Итак, я сижу у консула. На вид – симпатичный джентльмен с брюшком. Но этого джентльмена почему-то больше всего заинтересовало, где и как я получил свою кеннкарту. – В немецкой полиции, – отвечаю я. – Но с помощью американской разведки.

– А вы что-нибудь за это платили?

Вопрос довольно щекотливый и даже немножко провокационный. Если я умолчу, то консул может проверить, и тогда меня спросят: А почему вы это скрываете? Может быть, вы и ещё чего-нибудь скрываете?

– И да – и нет, – отвечаю я.

– То есть? – настаивает консул.

– Я-то сам не платил, но у меня взяли.

– Сколько?

– Двадцать тысяч марок.

– Кто? – Американская разведка.

Выяснив этот финансовый вопрос, джентльмен с брюшком сразу потерял ко мне всякий интерес. Может быть, это и правда, что американцы интересуются только деньгами? – подумал я. Прощаясь, консул пообещал, что он что-то сделает.

И, действительно, – уже на следующее утро меня подняла из постели американская военная полиция. Посадили в джип – со всеми вещами – и повезли. Привезли в тот же самый лагерь Камп-Кинг около Франкфурта. Отобрали мою новую кеннкарту и опять заперли в одиночку.
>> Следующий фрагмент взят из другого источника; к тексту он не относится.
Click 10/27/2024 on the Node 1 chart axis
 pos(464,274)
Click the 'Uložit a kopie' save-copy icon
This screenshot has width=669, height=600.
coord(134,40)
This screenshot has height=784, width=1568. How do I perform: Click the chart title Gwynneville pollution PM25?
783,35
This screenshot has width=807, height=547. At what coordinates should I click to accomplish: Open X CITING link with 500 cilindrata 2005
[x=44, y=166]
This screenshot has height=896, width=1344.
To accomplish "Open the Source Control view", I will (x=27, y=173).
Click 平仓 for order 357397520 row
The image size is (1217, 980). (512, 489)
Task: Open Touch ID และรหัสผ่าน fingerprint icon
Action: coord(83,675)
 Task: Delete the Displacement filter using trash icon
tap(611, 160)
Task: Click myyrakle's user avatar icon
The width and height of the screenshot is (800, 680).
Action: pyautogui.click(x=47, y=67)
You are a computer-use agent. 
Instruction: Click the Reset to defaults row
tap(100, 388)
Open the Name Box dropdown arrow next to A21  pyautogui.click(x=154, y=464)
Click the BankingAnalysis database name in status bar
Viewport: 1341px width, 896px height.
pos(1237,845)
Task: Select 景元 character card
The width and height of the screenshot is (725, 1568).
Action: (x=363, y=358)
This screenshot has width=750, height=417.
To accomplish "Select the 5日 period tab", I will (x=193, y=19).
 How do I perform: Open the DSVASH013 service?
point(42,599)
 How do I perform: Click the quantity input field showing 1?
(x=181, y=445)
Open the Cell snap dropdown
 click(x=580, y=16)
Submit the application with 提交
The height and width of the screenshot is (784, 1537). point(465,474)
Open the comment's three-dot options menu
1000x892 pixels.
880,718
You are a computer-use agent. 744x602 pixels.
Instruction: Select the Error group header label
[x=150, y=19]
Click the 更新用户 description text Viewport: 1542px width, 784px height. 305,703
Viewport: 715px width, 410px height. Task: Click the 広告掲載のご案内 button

В этой одиночке я просидел ещё три месяца. Без единого допроса. Только один раз за все это время в мою камеру зашли, – так, как будто промежду прочим – три джентльмена: полковник, майор и сержант, служивший в качестве переводчика с английского на немецкий, вернее, опять на идиш, где я с трудом понимал только отдельные слова.

Укоризненным тоном полковник сообщил мне, что они хотели мне помочь, но, поскольку вместо благодарности я доставляю им только неприятности – трабл, то теперь они просто не знают, что со мной делать: по-видимому, им просто придётся отправить меня назад. После этого, укоризненно качая головами, джентльмены удалились.

Поскольку полковник является, по-видимому, одним из начальников лагеря, думал я, то, значит, это не проделки отдельных офицеров, а система: вся Главная Квартира американской контрразведки в руках гангстеров. И американский консул в Штутгарте тоже не лучше. Все они одна шайка – джентльмены с большой дороги.

Моё личное мнение, конечно, чепуха. Но так думал не только я, но и сотни советских людей, которые избрали свободу и прошли идеологическое перевоспитание в Камп-Кинге.

Как-то ночью я проснулся от грохота в одной из соседних камер. Сквозь стены доносился шум борьбы, как будто там кого-то связывают, и громкая матерная ругань… По-русски… Топот и голоса американцев… Потом кого-то тащат по коридору.

Эх, подумал я, значит, кого-то из наших потащили… На выдачу…

После этого мне стало так противно, что из чувства протеста я решил объявить голодную забастовку и утром отказался брать поднос с завтраком. Но сержант поставил поднос на верхнюю койку и запер дверь. Там завтрак стоял до обеда. В обед другой сержант поставил другой поднос, который стоял там до ужина. А ужин стоял на верхней койке до утра. И так каждый день. В течение двенадцати дней.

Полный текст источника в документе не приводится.